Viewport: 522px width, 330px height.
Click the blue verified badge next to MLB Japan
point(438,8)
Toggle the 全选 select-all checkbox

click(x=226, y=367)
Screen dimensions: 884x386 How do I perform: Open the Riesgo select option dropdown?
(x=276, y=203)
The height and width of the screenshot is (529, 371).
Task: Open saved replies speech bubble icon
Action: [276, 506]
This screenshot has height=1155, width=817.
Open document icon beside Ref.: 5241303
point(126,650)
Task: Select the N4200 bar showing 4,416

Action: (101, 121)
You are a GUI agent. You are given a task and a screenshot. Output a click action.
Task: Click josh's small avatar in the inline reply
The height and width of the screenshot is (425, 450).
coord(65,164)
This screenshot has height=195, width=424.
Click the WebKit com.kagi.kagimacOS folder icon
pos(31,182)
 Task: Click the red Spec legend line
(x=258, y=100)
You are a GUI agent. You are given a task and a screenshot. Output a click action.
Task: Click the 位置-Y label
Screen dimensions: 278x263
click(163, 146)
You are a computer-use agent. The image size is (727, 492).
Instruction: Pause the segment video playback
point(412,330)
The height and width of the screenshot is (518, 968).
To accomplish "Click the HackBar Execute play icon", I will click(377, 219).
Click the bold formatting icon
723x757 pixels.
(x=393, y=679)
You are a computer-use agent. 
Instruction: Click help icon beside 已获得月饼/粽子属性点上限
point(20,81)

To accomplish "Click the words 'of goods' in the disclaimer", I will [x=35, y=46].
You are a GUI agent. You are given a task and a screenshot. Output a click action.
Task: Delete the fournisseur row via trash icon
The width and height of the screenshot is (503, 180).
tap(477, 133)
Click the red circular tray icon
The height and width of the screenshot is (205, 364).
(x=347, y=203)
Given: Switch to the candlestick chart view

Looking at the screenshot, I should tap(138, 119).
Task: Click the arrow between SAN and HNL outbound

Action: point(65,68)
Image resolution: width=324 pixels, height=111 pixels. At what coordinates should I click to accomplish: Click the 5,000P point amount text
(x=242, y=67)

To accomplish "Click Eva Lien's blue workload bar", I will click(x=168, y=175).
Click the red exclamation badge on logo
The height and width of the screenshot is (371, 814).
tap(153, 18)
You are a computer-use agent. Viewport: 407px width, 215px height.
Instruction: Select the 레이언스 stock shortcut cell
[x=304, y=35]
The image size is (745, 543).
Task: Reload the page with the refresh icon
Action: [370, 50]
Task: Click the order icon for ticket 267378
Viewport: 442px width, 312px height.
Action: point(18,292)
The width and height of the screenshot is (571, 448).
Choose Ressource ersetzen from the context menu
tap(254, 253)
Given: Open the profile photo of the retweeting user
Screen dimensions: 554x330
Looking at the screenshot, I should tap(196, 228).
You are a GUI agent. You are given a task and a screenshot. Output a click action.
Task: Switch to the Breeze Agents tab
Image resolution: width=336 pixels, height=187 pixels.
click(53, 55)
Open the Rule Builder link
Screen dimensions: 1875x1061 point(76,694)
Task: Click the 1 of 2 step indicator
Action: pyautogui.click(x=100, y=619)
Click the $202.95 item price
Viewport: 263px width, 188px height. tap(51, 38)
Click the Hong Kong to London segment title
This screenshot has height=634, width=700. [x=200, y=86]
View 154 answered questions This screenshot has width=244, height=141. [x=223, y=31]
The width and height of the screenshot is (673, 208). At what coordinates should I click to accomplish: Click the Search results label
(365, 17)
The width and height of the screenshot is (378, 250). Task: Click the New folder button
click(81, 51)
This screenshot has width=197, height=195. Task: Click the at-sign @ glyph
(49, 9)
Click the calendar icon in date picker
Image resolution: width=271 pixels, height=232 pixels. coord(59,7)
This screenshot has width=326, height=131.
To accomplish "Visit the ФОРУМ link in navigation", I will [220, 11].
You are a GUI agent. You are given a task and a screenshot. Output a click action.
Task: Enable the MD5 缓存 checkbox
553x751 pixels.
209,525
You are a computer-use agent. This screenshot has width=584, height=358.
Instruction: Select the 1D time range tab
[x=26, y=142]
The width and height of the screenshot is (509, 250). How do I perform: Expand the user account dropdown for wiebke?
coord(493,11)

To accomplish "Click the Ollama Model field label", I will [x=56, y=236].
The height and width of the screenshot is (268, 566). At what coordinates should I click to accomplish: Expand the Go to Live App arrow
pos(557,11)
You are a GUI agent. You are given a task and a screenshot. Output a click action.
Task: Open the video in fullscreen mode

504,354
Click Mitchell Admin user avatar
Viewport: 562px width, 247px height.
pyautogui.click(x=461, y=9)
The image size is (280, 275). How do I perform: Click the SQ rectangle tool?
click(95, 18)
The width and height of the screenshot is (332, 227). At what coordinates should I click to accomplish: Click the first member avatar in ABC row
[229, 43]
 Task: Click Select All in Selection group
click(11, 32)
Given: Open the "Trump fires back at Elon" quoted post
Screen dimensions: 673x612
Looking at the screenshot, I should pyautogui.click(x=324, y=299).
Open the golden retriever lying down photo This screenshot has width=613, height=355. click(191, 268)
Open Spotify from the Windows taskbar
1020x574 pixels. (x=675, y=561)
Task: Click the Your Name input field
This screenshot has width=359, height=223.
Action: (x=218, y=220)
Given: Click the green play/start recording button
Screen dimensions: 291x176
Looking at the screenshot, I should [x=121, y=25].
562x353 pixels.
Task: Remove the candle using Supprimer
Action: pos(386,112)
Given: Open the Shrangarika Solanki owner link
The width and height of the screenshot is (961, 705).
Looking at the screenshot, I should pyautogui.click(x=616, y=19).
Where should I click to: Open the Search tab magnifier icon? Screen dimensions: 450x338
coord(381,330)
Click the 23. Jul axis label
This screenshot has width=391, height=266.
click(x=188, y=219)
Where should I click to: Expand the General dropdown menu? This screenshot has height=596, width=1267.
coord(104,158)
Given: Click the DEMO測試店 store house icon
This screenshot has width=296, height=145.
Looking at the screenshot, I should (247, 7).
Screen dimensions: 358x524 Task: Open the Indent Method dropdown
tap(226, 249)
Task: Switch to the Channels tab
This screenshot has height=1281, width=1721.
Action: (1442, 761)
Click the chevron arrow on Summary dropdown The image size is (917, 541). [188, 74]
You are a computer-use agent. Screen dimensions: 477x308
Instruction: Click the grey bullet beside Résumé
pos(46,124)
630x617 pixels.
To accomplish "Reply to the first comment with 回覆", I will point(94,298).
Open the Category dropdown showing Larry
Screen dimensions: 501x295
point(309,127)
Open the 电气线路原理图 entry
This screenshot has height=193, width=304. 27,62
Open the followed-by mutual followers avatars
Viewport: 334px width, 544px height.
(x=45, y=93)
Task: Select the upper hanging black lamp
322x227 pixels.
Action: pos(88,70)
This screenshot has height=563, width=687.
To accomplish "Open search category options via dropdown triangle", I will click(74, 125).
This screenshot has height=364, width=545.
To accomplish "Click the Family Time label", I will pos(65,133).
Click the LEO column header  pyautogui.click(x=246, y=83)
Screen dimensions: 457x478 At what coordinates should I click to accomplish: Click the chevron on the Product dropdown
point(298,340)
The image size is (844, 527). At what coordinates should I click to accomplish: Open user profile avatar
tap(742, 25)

####################

### What is expected:
Each line must be given again exactly as written above.

### Written response:
Viewport: 522px width, 330px height.
Click the blue verified badge next to MLB Japan
point(438,8)
Toggle the 全选 select-all checkbox

click(x=226, y=367)
Screen dimensions: 884x386 How do I perform: Open the Riesgo select option dropdown?
(x=276, y=203)
The height and width of the screenshot is (529, 371).
Task: Open saved replies speech bubble icon
Action: [276, 506]
This screenshot has height=1155, width=817.
Open document icon beside Ref.: 5241303
point(126,650)
Task: Select the N4200 bar showing 4,416

Action: (101, 121)
You are a GUI agent. You are given a task and a screenshot. Output a click action.
Task: Click josh's small avatar in the inline reply
The height and width of the screenshot is (425, 450).
coord(65,164)
This screenshot has height=195, width=424.
Click the WebKit com.kagi.kagimacOS folder icon
pos(31,182)
 Task: Click the red Spec legend line
(x=258, y=100)
You are a GUI agent. You are given a task and a screenshot. Output a click action.
Task: Click the 位置-Y label
Screen dimensions: 278x263
click(163, 146)
You are a computer-use agent. The image size is (727, 492).
Instruction: Pause the segment video playback
point(412,330)
The height and width of the screenshot is (518, 968).
To accomplish "Click the HackBar Execute play icon", I will click(377, 219).
Click the bold formatting icon
723x757 pixels.
(x=393, y=679)
You are a computer-use agent. 
Instruction: Click help icon beside 已获得月饼/粽子属性点上限
point(20,81)

To accomplish "Click the words 'of goods' in the disclaimer", I will [x=35, y=46].
You are a GUI agent. You are given a task and a screenshot. Output a click action.
Task: Delete the fournisseur row via trash icon
The width and height of the screenshot is (503, 180).
tap(477, 133)
Click the red circular tray icon
The height and width of the screenshot is (205, 364).
(x=347, y=203)
Given: Switch to the candlestick chart view

Looking at the screenshot, I should tap(138, 119).
Task: Click the arrow between SAN and HNL outbound

Action: point(65,68)
Image resolution: width=324 pixels, height=111 pixels. At what coordinates should I click to accomplish: Click the 5,000P point amount text
(x=242, y=67)

To accomplish "Click Eva Lien's blue workload bar", I will click(x=168, y=175).
Click the red exclamation badge on logo
The height and width of the screenshot is (371, 814).
tap(153, 18)
You are a computer-use agent. Viewport: 407px width, 215px height.
Instruction: Select the 레이언스 stock shortcut cell
[x=304, y=35]
The image size is (745, 543).
Task: Reload the page with the refresh icon
Action: [370, 50]
Task: Click the order icon for ticket 267378
Viewport: 442px width, 312px height.
Action: point(18,292)
The width and height of the screenshot is (571, 448).
Choose Ressource ersetzen from the context menu
tap(254, 253)
Given: Open the profile photo of the retweeting user
Screen dimensions: 554x330
Looking at the screenshot, I should tap(196, 228).
You are a GUI agent. You are given a task and a screenshot. Output a click action.
Task: Switch to the Breeze Agents tab
Image resolution: width=336 pixels, height=187 pixels.
click(53, 55)
Open the Rule Builder link
Screen dimensions: 1875x1061 point(76,694)
Task: Click the 1 of 2 step indicator
Action: pyautogui.click(x=100, y=619)
Click the $202.95 item price
Viewport: 263px width, 188px height. tap(51, 38)
Click the Hong Kong to London segment title
This screenshot has height=634, width=700. [x=200, y=86]
View 154 answered questions This screenshot has width=244, height=141. [x=223, y=31]
The width and height of the screenshot is (673, 208). At what coordinates should I click to accomplish: Click the Search results label
(365, 17)
The width and height of the screenshot is (378, 250). Task: Click the New folder button
click(81, 51)
This screenshot has width=197, height=195. Task: Click the at-sign @ glyph
(49, 9)
Click the calendar icon in date picker
Image resolution: width=271 pixels, height=232 pixels. coord(59,7)
This screenshot has width=326, height=131.
To accomplish "Visit the ФОРУМ link in navigation", I will [220, 11].
You are a GUI agent. You are given a task and a screenshot. Output a click action.
Task: Enable the MD5 缓存 checkbox
553x751 pixels.
209,525
You are a computer-use agent. This screenshot has width=584, height=358.
Instruction: Select the 1D time range tab
[x=26, y=142]
The width and height of the screenshot is (509, 250). How do I perform: Expand the user account dropdown for wiebke?
coord(493,11)

To accomplish "Click the Ollama Model field label", I will [x=56, y=236].
The height and width of the screenshot is (268, 566). At what coordinates should I click to accomplish: Expand the Go to Live App arrow
pos(557,11)
You are a GUI agent. You are given a task and a screenshot. Output a click action.
Task: Open the video in fullscreen mode

504,354
Click Mitchell Admin user avatar
Viewport: 562px width, 247px height.
pyautogui.click(x=461, y=9)
The image size is (280, 275). How do I perform: Click the SQ rectangle tool?
click(95, 18)
The width and height of the screenshot is (332, 227). At what coordinates should I click to accomplish: Click the first member avatar in ABC row
[229, 43]
 Task: Click Select All in Selection group
click(11, 32)
Given: Open the "Trump fires back at Elon" quoted post
Screen dimensions: 673x612
Looking at the screenshot, I should pyautogui.click(x=324, y=299).
Open the golden retriever lying down photo This screenshot has width=613, height=355. click(191, 268)
Open Spotify from the Windows taskbar
1020x574 pixels. (x=675, y=561)
Task: Click the Your Name input field
This screenshot has width=359, height=223.
Action: (x=218, y=220)
Given: Click the green play/start recording button
Screen dimensions: 291x176
Looking at the screenshot, I should [x=121, y=25].
562x353 pixels.
Task: Remove the candle using Supprimer
Action: pos(386,112)
Given: Open the Shrangarika Solanki owner link
The width and height of the screenshot is (961, 705).
Looking at the screenshot, I should pyautogui.click(x=616, y=19).
Where should I click to: Open the Search tab magnifier icon? Screen dimensions: 450x338
coord(381,330)
Click the 23. Jul axis label
This screenshot has width=391, height=266.
click(x=188, y=219)
Where should I click to: Expand the General dropdown menu? This screenshot has height=596, width=1267.
coord(104,158)
Given: Click the DEMO測試店 store house icon
This screenshot has width=296, height=145.
Looking at the screenshot, I should (247, 7).
Screen dimensions: 358x524 Task: Open the Indent Method dropdown
tap(226, 249)
Task: Switch to the Channels tab
This screenshot has height=1281, width=1721.
Action: (1442, 761)
Click the chevron arrow on Summary dropdown The image size is (917, 541). [188, 74]
You are a computer-use agent. Screen dimensions: 477x308
Instruction: Click the grey bullet beside Résumé
pos(46,124)
630x617 pixels.
To accomplish "Reply to the first comment with 回覆", I will point(94,298).
Open the Category dropdown showing Larry
Screen dimensions: 501x295
point(309,127)
Open the 电气线路原理图 entry
This screenshot has height=193, width=304. 27,62
Open the followed-by mutual followers avatars
Viewport: 334px width, 544px height.
(x=45, y=93)
Task: Select the upper hanging black lamp
322x227 pixels.
Action: pos(88,70)
This screenshot has height=563, width=687.
To accomplish "Open search category options via dropdown triangle", I will click(74, 125).
This screenshot has height=364, width=545.
To accomplish "Click the Family Time label", I will pos(65,133).
Click the LEO column header  pyautogui.click(x=246, y=83)
Screen dimensions: 457x478 At what coordinates should I click to accomplish: Click the chevron on the Product dropdown
point(298,340)
The image size is (844, 527). At what coordinates should I click to accomplish: Open user profile avatar
tap(742, 25)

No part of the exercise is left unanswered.